Bacon’s story tells of an island discovered by lost European sailors after being battered and tossed about by storms. Needing assistance for their damaged ship and injured men, the sailors land on the island and discover a highly advanced civilization called Bensalem
Much to my surprise, Bensalem had been distinctly Christian since the birth of the church a generation after Jesus’ ascension. And what was even more surprising was the way in which the island – thousands of miles away from any centres of Christian communities – had initially received the gospel.
First, Bartholomew, one of Jesus’ twelve disciples, had received a vision from an angel to place the canonical books and a letter into a floating container (an “ark”) and set it afloat: “I Bartholomew, a servant of the Highest, and Apostle of Jesus Christ, was warned by an angel that appeared to me in a vision of glory, that I should commit this ark to the floods of the sea. Therefore I do testify and declare unto that people where God shall ordain this ark to come to land, that in that same day is come unto them salvation and peace and good-will, from the Father, and from the Lord Jesus Christ.” That “ark” eventually floated all the way around the globe to New Atlantis.
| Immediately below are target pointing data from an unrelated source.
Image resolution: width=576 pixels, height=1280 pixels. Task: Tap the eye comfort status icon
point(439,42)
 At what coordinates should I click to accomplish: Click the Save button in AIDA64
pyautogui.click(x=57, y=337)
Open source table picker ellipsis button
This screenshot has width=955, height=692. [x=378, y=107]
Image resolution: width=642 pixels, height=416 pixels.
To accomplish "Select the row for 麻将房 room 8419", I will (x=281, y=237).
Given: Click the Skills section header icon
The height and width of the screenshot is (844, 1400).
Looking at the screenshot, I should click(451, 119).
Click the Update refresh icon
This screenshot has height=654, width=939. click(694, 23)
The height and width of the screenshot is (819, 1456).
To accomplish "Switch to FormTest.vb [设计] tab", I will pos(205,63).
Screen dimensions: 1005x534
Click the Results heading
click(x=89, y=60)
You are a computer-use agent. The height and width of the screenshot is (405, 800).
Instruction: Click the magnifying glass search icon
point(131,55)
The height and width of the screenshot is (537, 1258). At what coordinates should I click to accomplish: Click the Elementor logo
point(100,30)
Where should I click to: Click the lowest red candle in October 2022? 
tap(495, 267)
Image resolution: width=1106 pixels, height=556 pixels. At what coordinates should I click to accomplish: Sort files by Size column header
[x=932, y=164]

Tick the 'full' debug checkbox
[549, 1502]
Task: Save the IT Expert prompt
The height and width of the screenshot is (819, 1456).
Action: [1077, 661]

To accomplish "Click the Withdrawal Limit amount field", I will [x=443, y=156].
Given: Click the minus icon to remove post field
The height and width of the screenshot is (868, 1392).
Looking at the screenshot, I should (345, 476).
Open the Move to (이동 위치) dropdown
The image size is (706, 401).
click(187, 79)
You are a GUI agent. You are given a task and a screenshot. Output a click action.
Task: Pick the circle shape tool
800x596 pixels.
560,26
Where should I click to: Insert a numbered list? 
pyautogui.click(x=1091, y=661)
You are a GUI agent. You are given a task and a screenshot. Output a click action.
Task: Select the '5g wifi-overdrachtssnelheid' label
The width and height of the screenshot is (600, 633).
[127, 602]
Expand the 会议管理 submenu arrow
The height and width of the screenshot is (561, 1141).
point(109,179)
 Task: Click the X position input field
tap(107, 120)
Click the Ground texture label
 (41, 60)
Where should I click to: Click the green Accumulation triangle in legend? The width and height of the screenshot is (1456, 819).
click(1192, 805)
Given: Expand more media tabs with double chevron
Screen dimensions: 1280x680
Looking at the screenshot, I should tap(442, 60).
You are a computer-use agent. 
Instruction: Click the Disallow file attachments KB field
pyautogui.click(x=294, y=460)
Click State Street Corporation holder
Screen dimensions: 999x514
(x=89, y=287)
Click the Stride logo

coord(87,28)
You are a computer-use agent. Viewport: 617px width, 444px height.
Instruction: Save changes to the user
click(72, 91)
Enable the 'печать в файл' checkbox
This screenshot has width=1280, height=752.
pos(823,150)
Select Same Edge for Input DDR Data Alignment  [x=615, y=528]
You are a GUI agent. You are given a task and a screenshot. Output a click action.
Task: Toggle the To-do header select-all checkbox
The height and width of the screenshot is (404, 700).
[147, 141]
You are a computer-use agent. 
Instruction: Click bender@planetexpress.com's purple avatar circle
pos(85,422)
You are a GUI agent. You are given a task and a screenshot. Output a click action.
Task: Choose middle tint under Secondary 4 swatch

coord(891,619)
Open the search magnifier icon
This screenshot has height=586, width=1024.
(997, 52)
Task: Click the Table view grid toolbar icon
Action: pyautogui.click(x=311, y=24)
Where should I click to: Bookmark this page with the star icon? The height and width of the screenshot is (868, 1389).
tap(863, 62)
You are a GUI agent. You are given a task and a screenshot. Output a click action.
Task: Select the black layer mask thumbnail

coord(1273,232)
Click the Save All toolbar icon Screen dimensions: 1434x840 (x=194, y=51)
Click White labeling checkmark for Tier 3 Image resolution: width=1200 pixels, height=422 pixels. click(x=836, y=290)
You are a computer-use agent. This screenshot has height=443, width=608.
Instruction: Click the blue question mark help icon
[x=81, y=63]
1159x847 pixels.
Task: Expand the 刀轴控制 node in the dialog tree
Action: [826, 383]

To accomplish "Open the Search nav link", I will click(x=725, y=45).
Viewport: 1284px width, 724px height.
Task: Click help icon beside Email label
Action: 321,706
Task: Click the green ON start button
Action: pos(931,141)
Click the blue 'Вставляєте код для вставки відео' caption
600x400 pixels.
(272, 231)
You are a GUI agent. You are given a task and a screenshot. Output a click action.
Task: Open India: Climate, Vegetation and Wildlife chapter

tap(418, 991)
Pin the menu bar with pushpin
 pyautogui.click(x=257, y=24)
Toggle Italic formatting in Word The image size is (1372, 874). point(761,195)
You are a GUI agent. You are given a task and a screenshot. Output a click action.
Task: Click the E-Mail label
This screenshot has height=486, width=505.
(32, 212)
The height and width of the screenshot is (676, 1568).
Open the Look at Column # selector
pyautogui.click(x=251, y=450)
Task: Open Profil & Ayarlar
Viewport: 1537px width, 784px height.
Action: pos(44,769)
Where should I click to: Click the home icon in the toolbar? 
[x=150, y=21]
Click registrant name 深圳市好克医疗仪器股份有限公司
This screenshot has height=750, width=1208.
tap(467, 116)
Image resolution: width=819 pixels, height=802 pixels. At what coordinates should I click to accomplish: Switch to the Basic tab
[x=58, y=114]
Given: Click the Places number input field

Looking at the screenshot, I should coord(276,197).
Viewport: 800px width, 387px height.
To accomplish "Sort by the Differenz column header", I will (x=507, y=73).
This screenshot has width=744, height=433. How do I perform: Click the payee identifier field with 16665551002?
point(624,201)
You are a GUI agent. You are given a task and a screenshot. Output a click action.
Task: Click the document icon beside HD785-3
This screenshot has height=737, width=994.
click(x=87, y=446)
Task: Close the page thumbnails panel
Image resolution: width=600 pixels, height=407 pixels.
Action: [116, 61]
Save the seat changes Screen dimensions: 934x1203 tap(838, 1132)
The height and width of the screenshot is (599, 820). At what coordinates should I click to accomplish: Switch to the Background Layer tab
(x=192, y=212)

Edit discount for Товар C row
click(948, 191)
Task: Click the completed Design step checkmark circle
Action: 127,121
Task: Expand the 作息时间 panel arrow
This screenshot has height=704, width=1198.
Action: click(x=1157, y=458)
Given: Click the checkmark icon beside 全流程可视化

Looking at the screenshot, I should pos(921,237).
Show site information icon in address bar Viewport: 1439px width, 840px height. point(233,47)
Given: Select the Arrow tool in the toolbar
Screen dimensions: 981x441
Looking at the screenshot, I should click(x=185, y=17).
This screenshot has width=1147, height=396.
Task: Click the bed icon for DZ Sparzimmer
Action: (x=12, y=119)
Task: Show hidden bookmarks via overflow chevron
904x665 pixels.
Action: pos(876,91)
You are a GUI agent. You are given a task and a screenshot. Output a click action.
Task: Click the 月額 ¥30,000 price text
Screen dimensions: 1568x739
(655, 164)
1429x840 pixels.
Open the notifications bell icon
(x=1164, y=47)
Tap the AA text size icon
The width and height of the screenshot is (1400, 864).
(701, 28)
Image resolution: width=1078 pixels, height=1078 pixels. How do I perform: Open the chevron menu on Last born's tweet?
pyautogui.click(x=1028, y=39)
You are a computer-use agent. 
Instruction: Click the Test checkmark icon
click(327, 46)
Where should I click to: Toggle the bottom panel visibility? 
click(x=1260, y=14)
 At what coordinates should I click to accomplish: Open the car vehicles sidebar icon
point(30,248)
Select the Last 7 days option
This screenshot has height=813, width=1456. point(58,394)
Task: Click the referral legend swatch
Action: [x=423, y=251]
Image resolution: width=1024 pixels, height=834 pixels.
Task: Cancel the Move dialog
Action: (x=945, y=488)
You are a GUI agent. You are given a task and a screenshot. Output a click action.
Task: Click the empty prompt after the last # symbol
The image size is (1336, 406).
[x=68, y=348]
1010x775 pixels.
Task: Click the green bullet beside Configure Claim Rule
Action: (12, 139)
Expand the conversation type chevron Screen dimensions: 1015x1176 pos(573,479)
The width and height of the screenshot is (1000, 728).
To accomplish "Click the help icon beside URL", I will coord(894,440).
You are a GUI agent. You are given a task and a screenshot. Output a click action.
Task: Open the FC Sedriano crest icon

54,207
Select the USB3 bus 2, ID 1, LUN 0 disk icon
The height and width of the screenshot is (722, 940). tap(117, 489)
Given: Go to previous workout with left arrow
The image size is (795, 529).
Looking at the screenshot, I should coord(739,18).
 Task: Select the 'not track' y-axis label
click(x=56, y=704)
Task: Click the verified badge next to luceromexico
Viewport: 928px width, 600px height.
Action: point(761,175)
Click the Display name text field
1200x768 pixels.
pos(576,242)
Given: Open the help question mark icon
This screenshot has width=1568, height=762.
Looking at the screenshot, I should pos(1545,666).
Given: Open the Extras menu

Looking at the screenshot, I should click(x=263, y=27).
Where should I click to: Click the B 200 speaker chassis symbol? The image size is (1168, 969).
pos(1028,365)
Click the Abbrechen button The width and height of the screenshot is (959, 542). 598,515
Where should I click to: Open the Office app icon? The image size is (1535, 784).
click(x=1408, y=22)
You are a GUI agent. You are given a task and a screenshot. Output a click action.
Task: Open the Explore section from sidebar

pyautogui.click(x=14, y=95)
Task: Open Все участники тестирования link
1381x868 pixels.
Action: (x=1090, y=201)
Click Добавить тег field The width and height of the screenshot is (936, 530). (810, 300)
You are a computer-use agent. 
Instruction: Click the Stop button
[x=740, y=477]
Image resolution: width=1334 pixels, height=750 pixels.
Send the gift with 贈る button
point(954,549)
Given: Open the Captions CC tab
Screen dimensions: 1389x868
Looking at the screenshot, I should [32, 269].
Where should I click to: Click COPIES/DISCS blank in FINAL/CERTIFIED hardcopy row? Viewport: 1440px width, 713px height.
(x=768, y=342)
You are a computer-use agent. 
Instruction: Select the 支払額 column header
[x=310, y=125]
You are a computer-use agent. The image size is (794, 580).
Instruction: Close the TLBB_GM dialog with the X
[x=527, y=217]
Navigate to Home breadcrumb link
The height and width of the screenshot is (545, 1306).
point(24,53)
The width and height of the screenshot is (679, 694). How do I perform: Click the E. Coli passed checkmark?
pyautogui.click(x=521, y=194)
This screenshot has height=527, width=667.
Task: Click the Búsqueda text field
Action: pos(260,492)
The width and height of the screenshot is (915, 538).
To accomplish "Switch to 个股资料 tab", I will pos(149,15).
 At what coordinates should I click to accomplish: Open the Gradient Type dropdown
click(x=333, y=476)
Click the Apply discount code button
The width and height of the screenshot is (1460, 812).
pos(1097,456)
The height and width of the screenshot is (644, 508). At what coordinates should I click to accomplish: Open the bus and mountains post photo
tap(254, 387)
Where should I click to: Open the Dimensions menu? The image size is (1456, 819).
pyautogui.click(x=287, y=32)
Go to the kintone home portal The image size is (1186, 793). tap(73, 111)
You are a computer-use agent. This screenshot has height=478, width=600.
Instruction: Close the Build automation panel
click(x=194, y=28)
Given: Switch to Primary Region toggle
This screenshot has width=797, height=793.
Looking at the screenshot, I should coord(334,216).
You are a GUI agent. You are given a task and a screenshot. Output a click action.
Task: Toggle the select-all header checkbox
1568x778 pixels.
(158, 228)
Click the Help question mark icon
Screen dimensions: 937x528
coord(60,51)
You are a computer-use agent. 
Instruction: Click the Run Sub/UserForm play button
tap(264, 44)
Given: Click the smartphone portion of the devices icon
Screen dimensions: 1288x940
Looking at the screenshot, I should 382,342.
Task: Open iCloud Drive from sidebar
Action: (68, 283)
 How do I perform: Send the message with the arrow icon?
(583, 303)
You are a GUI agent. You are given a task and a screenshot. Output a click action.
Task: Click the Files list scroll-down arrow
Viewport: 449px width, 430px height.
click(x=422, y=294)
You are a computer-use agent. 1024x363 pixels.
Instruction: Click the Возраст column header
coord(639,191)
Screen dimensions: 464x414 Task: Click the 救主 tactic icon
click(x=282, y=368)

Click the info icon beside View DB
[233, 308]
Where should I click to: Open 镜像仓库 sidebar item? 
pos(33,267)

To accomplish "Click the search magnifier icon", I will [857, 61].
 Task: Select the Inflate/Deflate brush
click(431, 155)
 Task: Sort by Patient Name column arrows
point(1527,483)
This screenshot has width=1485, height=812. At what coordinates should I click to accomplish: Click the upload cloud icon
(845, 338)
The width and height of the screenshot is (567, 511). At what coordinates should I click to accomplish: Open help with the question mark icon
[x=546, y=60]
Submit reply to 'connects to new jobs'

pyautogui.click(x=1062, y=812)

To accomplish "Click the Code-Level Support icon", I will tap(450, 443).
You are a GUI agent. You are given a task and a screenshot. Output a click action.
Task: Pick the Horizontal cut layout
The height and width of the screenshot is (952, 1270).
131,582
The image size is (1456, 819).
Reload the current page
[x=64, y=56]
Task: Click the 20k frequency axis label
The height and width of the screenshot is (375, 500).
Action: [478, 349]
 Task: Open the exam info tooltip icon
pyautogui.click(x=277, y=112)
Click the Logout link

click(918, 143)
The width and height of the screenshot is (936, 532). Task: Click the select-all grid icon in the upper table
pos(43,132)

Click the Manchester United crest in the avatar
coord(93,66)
Second, the message in the ark was joyfully received and Christianity quickly became the religion of the land. But how could that be, since obviously no one on the island could have read Hebrew, Aramaic, or Greek, the original languages of scripture? The answer was the miracle of Pentecost. Everyone, the story explains, was able to read the Bible and the letter in their own language, just as the gift of tongues in Acts 2 allowed people of all nations to hear the gospel in their own language. And, as the author concludes, “this land was saved from infidelity (as the remain of the old world was from water) by an ark, through the apostolical and miraculous evangelism of St. Bartholomew.”
I suppose I should not be surprised at the distinctly Christian vision of Bacon. After all, he lived in a continent that had been predominantly Christian for over a thousand years. Yet I was surprised. Why?
Partly due to Plato’s original Atlantis set in the ancient world of the gods of Greek mythology. No Christianity there.
Partly because of my being steeped in TV shows that have so changed and adapted the story(ies) of Atlantis. No Christianity there.
But perhaps partly because I have imbibed some of our post-Christendom ethos that equates an idealized and scientific society to be free from the bane of religion. Bacon’s utopian vision included Christianity (and a miraculous faith at that!) – something to be remembered in an age that questions the role of religion in public life.
For further reading, see David Renaker, “A Miracle of Engineering: The Conversion of Bensalem in Francis Bacon’s ‘New Atlantis’,” Studies in Philology 87, 2 (Spring 1990): 181-193.